Bulgaria’s National Assembly elected former Ombudsman Konstantin Penchev to the Constitutional Court on October 8, bringing to four the new members of the court.
In the election in Parliament, the candidacy of Mihail Kozharev, the nominee of nationalist coalition the Patriotic Front, was defeated. Penchev had the backing of the National Assembly’s largest party, centre-right GERB, and won votes from a number of other parties and coalitions.
Two days earlier, head of state President Rossen Plevneliev decreed the appointment to the Constitutional Court of former prime minister Philip Dimitrov and Mariana Karagyozova-Finkova. Plevneliev had named the two as his nominees on September 15.
On September 30, members of the judiciary elected Tanya Raykovska as a Constitutional Court judge from their quota. She got 112 votes against the 52 for her rival, Boyan Magdalinchev.
Bulgaria’s Constitutional Court is composed of 12 judges. One third is elected by the National Assembly; one third is appointed by the President and one third is elected by the General Assembly of the judges of the Supreme Court of Cassation and the Supreme Administrative Court. The Constitutional Court thus formed elects a Chairman of the Court with a three-year term of office.

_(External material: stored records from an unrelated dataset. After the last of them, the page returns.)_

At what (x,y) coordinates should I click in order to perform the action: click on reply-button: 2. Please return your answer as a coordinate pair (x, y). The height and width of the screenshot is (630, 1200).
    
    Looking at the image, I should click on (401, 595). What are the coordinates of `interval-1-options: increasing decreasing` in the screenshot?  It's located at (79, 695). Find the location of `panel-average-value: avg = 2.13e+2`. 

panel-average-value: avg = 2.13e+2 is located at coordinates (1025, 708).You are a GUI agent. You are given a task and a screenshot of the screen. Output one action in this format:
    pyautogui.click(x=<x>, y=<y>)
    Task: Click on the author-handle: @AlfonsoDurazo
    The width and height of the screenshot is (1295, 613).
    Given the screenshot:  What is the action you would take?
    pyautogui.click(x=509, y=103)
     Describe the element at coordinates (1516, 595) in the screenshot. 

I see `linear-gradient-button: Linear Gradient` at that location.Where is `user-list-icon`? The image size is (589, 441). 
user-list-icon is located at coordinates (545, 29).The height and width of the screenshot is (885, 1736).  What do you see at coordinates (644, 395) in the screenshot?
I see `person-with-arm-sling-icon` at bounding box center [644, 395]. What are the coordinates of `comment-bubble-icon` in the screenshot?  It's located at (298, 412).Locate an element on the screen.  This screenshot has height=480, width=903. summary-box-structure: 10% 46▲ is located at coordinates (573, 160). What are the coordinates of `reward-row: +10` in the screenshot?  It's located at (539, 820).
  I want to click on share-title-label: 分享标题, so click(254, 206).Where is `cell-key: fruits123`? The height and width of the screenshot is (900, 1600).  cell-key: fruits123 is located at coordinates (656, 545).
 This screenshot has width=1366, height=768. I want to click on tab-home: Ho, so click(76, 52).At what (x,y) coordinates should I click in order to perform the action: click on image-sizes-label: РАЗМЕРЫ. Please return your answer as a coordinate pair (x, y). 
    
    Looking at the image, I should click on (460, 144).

The justices of the Constitutional Court are elected or appointed for a period of nine years and are not eligible for re-election or re-appointment. The members of the Constitutional Court are renewed every three years from each quota.
During the first term, lots were cast after the third and the sixth year to name the outgoing justices. Each renewal sends away four justices (one third) and admits four newly elected (newly appointed) justices. The tenure of a justice of the Constitutional Court expires upon expiry of the term – nine years (three and six years, respectively, lots being cast during the first term).